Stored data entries
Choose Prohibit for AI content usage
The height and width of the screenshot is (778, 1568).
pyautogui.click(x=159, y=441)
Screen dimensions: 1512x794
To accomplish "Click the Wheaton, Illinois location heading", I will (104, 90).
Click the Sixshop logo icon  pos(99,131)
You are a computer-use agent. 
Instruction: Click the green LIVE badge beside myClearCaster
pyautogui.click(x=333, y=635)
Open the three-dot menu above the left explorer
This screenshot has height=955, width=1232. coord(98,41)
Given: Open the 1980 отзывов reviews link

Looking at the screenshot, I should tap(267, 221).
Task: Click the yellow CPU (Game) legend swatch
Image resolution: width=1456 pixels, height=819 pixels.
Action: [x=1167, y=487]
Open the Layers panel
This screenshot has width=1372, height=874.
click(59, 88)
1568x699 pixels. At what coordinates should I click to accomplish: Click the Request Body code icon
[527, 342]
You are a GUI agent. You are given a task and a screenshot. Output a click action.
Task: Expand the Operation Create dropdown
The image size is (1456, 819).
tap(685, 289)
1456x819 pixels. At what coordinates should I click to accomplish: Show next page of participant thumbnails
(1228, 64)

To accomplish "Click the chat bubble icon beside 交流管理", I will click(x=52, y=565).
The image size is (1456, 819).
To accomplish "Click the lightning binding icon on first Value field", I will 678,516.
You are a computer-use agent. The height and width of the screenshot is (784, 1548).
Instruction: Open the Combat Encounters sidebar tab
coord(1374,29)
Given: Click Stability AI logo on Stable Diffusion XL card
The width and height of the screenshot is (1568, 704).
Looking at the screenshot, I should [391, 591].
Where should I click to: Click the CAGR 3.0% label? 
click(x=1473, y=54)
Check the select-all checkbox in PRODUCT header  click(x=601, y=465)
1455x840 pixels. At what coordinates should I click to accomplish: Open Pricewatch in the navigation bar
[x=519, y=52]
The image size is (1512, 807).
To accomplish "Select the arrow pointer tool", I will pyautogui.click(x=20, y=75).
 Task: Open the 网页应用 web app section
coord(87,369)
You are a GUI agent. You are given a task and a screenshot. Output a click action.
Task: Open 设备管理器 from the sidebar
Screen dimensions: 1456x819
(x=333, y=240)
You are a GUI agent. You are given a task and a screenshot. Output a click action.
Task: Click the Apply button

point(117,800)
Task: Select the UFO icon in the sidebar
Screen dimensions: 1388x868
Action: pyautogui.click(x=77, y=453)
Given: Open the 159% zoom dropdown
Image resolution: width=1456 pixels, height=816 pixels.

Exercise instructions: Show every line of the records above that contains the word "computer".

Output for this exercise:
You are a computer-use agent. 
You are a computer-use agent. The height and width of the screenshot is (784, 1548).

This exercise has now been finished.